By Craig Fugate, Administrator of the Federal Emergency Management Agency and Julius Genachowski, Chairman of the Federal Communications Commission.

Ask anyone who has lived through a significant disaster what that experience was like and – without a doubt – one of the things some people are likely to recall is how difficult it was to communicate from their mobile phones with friends, family and emergency services like 911 in the immediate aftermath.

Many of us were reminded of this last month, when both a 5.8 magnitude earthquake and Hurricane Irene struck parts of the East Coast. People immediately reached for their phones to call loved ones or 911.  Unfortunately, in some cases, loss of power made communication difficult.

The FCC and FEMA are doing everything we can to empower the public to be prepared for all emergencies (you can visit Ready.gov or Listo.gov to learn more).  But one of the lessons learned from that August earthquake was that we can do more to educate the public about the most effective ways to communicate before, during and after a disaster. 

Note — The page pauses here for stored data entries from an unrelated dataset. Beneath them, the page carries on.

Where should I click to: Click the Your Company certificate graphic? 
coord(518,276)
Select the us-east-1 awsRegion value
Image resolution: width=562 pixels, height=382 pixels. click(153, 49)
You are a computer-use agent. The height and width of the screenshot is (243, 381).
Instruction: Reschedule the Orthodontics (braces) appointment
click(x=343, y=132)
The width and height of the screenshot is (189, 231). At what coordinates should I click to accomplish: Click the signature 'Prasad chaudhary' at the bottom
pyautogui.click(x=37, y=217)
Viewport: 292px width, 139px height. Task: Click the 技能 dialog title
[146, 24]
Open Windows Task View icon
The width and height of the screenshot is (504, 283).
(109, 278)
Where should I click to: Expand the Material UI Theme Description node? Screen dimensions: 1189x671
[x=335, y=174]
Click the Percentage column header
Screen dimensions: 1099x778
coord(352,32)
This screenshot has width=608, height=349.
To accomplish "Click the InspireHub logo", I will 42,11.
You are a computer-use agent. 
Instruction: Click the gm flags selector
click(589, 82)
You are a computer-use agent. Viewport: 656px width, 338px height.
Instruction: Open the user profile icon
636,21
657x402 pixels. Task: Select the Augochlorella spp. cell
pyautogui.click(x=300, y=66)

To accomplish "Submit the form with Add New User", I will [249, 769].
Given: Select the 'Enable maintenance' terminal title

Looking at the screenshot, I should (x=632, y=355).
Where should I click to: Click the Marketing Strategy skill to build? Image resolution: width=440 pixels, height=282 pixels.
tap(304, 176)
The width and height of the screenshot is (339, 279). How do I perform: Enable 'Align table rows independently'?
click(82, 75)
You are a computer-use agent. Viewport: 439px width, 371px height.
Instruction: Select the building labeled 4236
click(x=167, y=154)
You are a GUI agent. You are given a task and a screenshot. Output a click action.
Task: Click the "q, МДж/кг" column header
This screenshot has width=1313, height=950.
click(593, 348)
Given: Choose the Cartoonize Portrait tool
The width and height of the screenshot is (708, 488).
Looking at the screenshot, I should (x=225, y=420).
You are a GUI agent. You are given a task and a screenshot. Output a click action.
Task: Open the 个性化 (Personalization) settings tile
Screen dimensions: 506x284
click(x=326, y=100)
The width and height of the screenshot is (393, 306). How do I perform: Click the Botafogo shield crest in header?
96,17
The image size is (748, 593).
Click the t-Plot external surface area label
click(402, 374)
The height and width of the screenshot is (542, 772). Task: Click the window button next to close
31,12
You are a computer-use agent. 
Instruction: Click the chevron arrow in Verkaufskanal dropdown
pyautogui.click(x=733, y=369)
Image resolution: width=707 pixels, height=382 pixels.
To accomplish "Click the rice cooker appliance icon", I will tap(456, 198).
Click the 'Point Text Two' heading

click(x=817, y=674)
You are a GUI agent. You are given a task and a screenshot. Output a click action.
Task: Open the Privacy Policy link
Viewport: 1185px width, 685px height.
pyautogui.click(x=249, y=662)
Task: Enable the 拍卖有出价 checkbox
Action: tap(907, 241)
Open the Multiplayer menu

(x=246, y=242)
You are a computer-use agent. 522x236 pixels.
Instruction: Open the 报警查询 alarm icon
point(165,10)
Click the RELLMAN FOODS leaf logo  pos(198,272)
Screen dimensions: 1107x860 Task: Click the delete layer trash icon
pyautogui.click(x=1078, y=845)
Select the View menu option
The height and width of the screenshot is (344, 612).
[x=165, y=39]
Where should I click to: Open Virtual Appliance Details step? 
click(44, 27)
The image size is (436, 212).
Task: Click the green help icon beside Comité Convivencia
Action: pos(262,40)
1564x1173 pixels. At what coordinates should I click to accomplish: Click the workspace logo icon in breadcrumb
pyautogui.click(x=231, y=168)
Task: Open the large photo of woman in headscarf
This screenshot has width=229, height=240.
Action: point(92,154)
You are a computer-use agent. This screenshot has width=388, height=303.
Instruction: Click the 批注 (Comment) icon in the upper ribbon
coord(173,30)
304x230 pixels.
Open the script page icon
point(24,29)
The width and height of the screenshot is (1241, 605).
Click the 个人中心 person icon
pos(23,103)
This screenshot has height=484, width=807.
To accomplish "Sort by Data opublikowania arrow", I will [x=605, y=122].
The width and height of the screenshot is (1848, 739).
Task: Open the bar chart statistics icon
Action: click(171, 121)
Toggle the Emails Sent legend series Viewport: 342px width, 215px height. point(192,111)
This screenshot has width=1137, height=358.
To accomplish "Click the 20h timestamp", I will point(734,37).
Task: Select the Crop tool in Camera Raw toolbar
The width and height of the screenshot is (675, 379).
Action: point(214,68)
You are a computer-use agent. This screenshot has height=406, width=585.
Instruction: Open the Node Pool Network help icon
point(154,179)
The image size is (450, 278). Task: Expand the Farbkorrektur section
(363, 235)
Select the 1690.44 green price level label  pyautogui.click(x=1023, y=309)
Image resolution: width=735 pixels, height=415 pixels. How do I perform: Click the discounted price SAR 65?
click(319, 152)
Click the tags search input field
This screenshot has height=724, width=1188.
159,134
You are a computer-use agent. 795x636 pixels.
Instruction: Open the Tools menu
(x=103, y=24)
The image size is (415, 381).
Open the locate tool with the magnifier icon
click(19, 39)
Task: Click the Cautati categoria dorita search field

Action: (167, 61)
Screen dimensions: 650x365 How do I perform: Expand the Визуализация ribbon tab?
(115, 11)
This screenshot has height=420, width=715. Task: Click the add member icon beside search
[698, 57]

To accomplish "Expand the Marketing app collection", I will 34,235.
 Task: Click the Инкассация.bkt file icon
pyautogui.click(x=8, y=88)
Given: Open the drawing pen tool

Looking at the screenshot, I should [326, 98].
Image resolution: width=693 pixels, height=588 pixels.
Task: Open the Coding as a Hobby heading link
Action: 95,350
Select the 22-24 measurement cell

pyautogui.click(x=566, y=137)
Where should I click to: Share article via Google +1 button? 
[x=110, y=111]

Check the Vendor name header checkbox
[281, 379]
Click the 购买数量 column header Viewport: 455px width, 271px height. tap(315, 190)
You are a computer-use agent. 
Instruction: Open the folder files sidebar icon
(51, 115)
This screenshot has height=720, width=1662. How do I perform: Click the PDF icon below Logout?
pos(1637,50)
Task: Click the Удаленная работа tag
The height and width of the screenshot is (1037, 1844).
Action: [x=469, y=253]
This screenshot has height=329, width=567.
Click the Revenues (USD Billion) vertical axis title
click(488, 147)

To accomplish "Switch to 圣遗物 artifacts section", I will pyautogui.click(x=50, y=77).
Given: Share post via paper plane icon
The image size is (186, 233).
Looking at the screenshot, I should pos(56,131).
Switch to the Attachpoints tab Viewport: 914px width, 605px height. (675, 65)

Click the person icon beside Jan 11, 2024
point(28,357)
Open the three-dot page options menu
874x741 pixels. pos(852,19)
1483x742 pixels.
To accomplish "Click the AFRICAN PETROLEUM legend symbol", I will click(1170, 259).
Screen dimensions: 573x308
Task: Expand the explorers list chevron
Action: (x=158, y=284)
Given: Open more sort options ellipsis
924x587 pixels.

Today, we are pleased to release a set of new, easy-to-follow tips to help all Americans prepare their homes and mobile phones for a disaster.  These tips are practical things everyone can do to better preserve the ability to communicate effectively during – and immediately after – a disaster. 

While we don’t have control over when or where the next disaster will strike, we do have control over what we do to prepare.  Check out these tips and please, take one more step and share it with your networks. Use Twitter, Facebook, email or a good old-fashioned phone call to help us spread the word – and help more Americans get ready before the next disaster strikes.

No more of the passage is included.